* [Exercise aim]: Collect every line in the rows below that contains the word "attribution". Copy each of those lines in full.

— Begin Extracted information —

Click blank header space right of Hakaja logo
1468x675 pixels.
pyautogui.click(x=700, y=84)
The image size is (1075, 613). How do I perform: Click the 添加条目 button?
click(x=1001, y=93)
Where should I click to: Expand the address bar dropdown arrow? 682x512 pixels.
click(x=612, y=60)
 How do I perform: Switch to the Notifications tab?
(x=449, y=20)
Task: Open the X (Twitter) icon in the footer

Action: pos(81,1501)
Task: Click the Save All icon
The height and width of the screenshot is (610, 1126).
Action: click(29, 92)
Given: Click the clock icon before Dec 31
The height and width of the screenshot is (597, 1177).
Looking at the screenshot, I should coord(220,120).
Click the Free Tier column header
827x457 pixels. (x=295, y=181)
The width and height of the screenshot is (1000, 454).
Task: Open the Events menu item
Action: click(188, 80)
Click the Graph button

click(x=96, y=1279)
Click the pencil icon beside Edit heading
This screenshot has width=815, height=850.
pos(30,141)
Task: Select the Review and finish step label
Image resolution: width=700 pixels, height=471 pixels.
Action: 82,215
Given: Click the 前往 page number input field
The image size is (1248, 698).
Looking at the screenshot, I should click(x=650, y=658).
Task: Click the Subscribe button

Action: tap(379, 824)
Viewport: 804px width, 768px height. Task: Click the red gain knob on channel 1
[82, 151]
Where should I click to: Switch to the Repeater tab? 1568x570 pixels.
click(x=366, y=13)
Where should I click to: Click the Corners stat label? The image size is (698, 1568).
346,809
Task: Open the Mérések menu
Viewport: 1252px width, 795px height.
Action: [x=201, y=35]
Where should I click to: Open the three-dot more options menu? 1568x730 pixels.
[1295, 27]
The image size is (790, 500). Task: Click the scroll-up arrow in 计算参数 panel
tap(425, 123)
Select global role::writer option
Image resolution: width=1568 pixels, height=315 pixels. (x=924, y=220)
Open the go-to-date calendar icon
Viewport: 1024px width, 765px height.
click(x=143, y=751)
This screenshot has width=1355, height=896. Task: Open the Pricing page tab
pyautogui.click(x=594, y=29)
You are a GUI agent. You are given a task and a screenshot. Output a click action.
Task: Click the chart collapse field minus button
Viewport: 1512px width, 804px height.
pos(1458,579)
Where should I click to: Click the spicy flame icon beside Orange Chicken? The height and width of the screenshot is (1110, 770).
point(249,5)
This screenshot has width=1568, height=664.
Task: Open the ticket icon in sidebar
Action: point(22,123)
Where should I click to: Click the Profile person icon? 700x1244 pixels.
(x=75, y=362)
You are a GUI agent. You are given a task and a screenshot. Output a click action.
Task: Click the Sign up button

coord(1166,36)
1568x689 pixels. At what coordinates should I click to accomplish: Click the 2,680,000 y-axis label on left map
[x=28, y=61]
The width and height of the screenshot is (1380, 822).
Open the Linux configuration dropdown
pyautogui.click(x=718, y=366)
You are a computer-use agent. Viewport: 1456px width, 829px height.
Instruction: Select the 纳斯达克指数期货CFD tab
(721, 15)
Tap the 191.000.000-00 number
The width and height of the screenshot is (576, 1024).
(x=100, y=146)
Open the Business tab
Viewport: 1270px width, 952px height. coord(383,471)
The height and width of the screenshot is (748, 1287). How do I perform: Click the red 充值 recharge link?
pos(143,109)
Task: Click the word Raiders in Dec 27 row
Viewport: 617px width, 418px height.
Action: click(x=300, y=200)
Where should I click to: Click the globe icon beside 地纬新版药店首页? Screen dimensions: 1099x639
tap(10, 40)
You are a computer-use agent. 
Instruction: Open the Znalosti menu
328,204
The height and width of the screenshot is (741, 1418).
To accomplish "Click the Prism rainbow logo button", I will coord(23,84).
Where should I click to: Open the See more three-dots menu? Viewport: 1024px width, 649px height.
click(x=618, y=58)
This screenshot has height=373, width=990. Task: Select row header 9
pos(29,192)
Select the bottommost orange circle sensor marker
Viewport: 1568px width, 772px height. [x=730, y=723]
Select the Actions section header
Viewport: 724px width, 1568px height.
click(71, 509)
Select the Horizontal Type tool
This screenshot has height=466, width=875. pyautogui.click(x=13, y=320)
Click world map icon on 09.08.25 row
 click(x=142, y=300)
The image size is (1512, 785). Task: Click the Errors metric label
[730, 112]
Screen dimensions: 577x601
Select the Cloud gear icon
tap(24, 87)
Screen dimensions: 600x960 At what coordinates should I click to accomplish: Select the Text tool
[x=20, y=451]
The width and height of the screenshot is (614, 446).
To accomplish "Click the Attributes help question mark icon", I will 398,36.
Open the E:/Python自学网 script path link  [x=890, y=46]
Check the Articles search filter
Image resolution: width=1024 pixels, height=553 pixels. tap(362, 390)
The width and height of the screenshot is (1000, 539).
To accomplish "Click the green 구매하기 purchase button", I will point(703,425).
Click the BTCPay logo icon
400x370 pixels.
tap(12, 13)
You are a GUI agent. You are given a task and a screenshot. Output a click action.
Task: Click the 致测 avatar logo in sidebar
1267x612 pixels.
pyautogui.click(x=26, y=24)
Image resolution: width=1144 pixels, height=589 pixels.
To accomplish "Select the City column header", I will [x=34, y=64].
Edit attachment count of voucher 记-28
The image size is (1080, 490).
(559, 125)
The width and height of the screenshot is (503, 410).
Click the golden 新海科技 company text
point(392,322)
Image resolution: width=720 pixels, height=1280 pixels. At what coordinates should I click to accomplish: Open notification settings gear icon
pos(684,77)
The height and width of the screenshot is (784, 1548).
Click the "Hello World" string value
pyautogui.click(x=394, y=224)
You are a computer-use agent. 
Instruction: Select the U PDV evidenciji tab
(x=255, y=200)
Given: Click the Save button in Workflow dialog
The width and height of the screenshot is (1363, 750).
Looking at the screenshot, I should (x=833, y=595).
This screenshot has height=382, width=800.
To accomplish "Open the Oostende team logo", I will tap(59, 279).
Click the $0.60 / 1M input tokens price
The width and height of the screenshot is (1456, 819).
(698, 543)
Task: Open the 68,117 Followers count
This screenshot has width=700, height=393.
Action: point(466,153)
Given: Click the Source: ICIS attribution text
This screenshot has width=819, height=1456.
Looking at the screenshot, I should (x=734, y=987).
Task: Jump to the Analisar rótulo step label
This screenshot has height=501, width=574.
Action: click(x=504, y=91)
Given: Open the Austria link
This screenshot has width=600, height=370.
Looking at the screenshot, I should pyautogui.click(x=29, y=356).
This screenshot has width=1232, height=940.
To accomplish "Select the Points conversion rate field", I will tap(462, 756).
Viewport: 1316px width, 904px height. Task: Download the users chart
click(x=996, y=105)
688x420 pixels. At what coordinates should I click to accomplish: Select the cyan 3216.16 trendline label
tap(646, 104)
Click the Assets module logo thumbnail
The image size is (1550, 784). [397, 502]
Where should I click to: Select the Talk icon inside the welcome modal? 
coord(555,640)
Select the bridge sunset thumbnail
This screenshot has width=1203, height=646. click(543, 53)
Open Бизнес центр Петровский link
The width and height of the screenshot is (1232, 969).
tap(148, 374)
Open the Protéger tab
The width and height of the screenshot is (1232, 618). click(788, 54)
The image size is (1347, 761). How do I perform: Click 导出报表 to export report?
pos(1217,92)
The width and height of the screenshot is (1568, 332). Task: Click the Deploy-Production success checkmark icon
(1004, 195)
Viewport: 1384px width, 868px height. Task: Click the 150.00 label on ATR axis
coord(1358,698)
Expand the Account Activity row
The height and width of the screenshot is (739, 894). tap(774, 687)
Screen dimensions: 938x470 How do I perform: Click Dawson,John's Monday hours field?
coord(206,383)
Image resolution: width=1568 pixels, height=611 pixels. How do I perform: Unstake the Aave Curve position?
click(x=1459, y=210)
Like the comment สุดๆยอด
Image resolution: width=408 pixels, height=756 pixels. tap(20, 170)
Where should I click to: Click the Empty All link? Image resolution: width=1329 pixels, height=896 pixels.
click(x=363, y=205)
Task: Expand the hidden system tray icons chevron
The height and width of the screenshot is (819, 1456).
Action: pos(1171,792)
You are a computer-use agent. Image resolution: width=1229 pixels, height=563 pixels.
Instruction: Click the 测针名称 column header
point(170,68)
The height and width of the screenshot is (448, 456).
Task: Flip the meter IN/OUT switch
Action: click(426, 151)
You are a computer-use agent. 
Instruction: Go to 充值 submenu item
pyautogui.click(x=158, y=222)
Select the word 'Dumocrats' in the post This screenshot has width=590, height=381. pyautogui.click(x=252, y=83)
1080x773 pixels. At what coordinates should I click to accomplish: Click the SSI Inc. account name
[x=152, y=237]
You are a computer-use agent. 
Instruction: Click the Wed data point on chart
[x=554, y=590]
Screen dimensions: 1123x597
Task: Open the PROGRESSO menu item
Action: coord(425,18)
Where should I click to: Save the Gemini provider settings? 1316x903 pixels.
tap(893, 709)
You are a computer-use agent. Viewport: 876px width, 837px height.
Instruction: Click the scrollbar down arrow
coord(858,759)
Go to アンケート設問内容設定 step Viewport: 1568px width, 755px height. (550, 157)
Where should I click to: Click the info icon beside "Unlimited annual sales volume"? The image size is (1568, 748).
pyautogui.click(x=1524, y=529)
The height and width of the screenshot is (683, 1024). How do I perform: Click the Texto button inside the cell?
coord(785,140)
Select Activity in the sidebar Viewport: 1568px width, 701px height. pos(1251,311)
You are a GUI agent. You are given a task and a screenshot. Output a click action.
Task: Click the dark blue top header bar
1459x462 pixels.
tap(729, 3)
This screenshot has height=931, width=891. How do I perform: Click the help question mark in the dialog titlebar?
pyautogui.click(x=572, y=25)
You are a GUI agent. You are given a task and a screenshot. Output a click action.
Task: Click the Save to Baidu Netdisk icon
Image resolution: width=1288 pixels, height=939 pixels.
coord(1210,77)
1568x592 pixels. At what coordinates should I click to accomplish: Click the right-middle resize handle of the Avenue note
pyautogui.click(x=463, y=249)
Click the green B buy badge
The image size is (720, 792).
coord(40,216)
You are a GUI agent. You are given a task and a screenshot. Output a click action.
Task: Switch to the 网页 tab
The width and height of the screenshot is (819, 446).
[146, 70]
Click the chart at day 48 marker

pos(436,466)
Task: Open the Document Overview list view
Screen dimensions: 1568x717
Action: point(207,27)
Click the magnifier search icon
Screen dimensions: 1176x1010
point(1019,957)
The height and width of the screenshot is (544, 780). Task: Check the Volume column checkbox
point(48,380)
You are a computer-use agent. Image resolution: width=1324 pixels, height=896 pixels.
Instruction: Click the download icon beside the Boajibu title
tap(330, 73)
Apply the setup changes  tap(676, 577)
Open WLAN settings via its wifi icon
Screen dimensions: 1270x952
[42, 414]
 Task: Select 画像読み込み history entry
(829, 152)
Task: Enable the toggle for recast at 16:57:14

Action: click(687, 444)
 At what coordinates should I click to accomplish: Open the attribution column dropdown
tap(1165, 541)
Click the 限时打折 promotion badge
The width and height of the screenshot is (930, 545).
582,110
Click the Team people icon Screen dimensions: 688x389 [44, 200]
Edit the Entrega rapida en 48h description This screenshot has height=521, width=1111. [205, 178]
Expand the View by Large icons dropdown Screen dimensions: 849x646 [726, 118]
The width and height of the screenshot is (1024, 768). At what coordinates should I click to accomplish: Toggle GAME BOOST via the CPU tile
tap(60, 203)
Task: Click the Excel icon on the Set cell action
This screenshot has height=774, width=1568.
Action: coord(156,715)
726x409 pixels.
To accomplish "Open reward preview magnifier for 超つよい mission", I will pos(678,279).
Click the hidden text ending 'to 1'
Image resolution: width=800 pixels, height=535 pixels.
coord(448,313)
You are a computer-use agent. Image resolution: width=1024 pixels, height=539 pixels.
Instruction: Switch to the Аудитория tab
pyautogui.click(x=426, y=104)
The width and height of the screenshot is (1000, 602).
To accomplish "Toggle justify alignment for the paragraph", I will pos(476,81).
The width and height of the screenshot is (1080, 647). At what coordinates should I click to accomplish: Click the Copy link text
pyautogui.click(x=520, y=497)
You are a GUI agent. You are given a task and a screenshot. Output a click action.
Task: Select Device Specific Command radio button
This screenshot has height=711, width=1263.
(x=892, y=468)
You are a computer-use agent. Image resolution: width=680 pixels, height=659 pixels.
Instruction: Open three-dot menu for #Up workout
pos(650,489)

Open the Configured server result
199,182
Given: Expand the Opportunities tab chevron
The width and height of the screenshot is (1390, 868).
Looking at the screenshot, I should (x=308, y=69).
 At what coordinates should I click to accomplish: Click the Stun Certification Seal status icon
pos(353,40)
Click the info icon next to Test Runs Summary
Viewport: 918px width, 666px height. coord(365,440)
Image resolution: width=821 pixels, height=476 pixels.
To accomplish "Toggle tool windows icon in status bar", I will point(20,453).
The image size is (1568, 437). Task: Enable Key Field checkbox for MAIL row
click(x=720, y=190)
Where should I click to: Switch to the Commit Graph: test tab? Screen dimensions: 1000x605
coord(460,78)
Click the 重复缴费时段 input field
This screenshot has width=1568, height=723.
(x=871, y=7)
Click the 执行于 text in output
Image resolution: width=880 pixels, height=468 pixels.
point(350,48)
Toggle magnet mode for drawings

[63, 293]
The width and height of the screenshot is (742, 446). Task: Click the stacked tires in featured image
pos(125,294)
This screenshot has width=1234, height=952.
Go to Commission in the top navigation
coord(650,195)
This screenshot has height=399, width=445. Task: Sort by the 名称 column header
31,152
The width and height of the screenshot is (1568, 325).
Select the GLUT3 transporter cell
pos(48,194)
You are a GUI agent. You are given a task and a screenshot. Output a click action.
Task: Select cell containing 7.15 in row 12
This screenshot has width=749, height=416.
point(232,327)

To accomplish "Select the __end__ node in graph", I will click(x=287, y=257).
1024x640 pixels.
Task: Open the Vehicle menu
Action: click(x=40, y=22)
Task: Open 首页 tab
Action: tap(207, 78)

— End Extracted information —

* [Completed task]:
Given: Click the Source: ICIS attribution text
 At what coordinates should I click to accomplish: Open the attribution column dropdown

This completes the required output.